Dan hebben we nog de kettingvraag van DoP Jan van Ooijen voor jou.

Zeer zeker. Om te beginnen de belangrijkste persoon is mijn vriendin Lizelotte van Dijk. Mijn vriendin heeft haar eigen werk als actrice en we hebben samen drie kinderen. Ik ben meestal heel veel aan het werk, maar zij managet het om redelijk fulltime te werken, het huishouden te runnen en alles rondom de kinderen te verzorgen. Dat één iemand dat kan, dat vind ik bizar.

Ook Dennis Overeem en  Dewi Reijs zijn een inspiratie. Zij hebben samen de stichting ‘the buddy film project’. Daarmee helpen ze gevluchte filmmakers uit landen als bijvoorbeeld Syrië en Ethiopië. Als filmmakers moeten vluchten uit hun land, valt hun netwerk grotendeels weg. Zij helpen deze mensen door ze te koppelen aan Nederlandse filmmakers. Dennis en Dewi helpen daarnaast ook in hun privétijd ongelofelijk veel mensen. Dit betreft niet alleen filmzaken, maar ook privé zaken.

En dan hebben we nog een aantal mensen die ik niet onbenoemd wil laten.

Cyriel Guds; dat is de jongen die de film ‘loverboy Amsterdam’ gaat maken. Ik bewonder zijn ambitie en gedrevenheid. Dat vind ik mooi om te zien. Hij werkt erg hard en wanneer de fondsen hem niet willen, besluit hij dat hij het zelf op een andere manier voor elkaar gaat boksen.

Sam Yazdanpanna is een gevestigd filmmaker en werkt ook voor Stichting de Vrolijkheid.  Hij is gevlucht en heeft door het conflict in Iran een behoorlijk trauma opgelopen. Ik vind het daarom erg knap dat hij zich hier heeft opgewerkt en wat hij heeft bereikt in de filmwereld. Ook geeft hij vanuit stichting de Vrolijkheid kinderen in AZC’s een dag invulling. Hij voert hier creatieve projecten uit zoals films en muziek.

Chris Belloni en Antonij Karadzoski; zij werken voor het IQMF filmfestival. Chris heeft dit opgericht.

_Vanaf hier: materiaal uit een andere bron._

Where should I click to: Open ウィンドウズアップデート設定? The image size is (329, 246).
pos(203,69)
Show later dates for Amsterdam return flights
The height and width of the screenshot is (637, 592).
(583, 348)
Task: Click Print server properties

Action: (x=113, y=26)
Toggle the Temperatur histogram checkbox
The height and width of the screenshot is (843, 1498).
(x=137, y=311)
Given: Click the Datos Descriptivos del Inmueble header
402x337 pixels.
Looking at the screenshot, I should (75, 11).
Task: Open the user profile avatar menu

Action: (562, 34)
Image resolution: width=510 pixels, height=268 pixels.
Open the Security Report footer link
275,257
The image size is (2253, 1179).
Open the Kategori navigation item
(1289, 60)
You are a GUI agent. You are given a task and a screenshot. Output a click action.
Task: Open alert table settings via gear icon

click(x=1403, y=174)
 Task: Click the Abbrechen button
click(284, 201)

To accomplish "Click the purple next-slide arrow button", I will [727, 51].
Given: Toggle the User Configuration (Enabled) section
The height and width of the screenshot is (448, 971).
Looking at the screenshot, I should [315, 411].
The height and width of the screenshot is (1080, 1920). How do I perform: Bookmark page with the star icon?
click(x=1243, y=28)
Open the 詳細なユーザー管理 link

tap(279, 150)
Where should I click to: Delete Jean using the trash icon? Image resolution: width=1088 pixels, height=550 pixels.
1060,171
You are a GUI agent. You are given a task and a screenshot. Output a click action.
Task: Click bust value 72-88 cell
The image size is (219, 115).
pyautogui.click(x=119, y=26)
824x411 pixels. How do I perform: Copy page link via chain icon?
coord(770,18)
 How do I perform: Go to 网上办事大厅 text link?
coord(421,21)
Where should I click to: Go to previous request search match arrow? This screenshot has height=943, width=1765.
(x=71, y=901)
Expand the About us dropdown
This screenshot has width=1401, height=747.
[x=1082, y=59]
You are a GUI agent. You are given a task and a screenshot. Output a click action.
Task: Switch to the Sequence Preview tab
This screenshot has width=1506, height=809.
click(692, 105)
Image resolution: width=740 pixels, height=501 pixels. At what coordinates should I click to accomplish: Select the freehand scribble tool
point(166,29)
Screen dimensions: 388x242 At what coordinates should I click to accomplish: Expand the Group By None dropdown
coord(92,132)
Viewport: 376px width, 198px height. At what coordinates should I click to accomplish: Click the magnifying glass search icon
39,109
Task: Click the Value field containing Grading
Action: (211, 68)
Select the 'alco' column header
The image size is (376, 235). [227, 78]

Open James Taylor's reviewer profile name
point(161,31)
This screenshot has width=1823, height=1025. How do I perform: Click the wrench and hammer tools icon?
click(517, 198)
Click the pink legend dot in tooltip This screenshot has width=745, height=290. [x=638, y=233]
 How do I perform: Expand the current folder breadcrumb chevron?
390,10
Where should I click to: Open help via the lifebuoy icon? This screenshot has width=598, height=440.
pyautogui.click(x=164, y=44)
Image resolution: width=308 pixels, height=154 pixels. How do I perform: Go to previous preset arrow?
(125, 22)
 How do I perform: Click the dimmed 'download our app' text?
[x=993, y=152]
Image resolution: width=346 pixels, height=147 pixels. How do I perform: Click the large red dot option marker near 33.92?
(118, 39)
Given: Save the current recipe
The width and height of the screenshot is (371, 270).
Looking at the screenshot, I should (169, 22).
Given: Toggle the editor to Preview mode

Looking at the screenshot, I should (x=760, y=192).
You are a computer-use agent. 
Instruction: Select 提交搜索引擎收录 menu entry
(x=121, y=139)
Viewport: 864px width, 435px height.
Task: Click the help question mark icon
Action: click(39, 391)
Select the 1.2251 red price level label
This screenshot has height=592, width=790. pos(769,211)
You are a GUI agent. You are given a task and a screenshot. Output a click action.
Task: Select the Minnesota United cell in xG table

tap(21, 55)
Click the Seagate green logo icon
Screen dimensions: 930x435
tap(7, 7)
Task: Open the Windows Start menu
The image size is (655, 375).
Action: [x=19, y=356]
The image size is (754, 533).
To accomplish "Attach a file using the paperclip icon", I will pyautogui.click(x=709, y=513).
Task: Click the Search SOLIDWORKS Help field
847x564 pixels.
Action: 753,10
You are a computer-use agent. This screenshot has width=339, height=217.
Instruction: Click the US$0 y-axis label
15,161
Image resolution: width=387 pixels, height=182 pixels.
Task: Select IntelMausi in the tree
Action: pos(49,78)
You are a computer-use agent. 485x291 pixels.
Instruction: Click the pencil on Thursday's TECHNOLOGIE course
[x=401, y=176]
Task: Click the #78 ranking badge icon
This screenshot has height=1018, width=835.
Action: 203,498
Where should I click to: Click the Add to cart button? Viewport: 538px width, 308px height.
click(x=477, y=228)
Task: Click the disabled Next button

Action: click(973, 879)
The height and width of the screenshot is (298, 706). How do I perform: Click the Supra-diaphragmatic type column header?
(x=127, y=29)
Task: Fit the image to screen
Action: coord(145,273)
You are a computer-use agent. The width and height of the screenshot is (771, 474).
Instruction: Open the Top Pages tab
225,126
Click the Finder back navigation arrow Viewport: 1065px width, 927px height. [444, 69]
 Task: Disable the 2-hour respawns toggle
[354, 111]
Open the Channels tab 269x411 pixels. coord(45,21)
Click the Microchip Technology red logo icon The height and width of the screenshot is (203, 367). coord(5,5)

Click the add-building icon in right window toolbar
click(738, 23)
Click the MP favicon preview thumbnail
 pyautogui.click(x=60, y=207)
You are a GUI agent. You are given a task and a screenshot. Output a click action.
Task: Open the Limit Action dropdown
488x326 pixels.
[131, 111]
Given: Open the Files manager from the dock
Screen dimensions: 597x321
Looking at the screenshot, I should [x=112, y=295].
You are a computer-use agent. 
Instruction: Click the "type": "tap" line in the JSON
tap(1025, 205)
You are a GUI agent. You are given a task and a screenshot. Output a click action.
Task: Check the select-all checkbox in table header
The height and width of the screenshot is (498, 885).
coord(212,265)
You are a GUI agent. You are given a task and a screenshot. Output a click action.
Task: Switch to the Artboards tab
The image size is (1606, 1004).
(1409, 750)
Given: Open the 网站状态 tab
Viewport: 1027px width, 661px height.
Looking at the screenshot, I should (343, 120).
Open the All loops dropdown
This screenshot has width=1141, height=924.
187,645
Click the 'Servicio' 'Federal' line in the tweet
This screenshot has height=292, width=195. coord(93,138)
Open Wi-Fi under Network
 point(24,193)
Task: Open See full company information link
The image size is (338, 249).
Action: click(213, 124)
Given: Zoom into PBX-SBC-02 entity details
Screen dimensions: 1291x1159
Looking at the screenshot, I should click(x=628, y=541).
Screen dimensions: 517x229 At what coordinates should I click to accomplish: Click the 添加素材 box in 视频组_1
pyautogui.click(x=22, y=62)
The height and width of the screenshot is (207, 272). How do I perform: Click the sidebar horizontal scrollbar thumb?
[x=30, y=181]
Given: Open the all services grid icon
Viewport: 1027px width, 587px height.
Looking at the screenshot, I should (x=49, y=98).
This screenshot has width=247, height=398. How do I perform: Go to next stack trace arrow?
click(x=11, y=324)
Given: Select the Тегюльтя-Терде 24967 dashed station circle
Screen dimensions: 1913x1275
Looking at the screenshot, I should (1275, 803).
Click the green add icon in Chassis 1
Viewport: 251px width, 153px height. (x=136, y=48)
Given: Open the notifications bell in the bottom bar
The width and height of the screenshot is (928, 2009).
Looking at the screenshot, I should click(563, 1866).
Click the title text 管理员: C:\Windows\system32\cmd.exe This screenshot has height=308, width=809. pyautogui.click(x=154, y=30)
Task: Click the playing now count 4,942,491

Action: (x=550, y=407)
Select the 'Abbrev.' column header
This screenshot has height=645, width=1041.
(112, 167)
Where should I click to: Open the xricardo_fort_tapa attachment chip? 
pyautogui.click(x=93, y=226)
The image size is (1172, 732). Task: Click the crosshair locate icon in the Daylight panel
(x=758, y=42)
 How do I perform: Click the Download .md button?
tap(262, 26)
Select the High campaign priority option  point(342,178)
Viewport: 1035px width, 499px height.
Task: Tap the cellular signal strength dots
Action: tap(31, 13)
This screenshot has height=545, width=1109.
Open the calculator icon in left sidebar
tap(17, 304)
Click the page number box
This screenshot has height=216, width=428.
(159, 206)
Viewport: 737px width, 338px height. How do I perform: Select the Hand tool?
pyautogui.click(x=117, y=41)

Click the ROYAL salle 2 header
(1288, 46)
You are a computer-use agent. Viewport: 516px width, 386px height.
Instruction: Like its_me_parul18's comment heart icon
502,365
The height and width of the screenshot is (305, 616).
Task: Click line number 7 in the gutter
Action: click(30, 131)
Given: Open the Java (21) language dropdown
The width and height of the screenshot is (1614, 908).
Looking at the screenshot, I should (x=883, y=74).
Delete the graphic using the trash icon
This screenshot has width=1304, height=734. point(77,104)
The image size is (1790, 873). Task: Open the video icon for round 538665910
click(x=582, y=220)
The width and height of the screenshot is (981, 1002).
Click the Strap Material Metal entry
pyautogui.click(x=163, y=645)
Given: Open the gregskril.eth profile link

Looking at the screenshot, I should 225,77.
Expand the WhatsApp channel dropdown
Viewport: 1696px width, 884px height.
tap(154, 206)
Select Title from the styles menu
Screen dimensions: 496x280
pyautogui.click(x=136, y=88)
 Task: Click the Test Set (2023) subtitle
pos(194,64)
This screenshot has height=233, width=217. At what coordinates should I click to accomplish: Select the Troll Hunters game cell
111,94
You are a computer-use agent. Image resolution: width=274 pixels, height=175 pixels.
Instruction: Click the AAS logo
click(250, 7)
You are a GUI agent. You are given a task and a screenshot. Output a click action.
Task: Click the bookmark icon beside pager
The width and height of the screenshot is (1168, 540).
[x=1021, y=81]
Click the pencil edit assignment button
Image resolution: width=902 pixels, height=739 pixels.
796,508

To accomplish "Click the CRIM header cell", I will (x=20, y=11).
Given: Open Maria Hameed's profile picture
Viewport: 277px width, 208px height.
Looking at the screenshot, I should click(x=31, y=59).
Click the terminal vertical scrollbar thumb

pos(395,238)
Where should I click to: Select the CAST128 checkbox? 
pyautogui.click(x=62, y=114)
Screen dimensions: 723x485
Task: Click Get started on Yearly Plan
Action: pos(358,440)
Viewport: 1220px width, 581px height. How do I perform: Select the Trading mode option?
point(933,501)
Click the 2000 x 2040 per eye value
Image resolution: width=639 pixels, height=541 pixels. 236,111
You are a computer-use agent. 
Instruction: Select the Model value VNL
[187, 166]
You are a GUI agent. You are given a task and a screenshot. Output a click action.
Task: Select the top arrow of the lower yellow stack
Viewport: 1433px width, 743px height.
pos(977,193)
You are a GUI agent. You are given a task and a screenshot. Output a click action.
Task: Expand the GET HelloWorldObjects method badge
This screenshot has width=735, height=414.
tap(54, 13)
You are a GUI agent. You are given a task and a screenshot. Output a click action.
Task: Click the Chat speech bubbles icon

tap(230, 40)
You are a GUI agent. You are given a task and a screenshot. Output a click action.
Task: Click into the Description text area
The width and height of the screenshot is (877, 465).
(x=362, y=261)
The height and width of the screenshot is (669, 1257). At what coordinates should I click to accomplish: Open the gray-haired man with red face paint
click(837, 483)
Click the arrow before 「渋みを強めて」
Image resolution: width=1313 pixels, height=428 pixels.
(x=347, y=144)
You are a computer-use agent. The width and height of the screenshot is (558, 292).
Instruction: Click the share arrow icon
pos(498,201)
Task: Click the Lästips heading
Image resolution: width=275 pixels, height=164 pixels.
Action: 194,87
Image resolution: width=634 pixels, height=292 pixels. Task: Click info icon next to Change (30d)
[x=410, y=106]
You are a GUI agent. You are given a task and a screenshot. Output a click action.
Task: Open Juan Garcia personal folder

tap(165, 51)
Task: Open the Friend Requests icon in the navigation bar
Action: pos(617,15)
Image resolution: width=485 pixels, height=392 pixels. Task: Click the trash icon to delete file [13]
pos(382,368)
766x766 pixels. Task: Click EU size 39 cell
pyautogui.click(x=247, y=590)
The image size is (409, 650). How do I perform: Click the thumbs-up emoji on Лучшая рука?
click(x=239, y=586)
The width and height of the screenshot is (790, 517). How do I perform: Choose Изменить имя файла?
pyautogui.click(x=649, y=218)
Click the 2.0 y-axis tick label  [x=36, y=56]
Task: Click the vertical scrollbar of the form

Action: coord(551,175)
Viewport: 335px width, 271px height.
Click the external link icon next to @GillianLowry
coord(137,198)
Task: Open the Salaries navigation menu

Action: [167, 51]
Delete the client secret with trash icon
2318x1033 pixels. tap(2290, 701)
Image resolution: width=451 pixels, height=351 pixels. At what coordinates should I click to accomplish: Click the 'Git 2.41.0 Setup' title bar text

Antonij is een werknemer die superhard werkt. Zij programmeren en ondersteunen o.a. films over homoseksualiteit, transgender en migratie. Zij geven hiermee andere mensen inspiratie. Ook hebben zij een subsidie gekregen van de Nederlandse overheid om op de Balkan Queer projecten te doen. Zij maken hier safe spaces, dit zijn fysieke ruimtes, waar queer mensen zichzelf kunnen zijn. Op straat worden ze misschien in elkaar geslagen, daar kan dat dus niet. Binnen deze safe places programmeren ze films en/of poëzie en geven ze workshops hierin. Kunst is naar mijn mening een manier waarop dit soort kwesties goed neergezet wordt en waardoor de doelgroep goed geholpen wordt.

– En nog de kettingvraag aan Nieuw Talent Ayla van Kessel die de volgende korte film van Equs gaat regisseren. Wat zou je haar willen vragen?

Ik zou graag willen weten waar Ayla haar leukste en meest ontroerende anekdote heeft opgedaan in de filmindustrie? Ik bedoel dan een specifiek voorbeeld wat haar het meest is bijgebleven. Want op de set en in de filmindustrie zijn altijd hele leuke verhalen.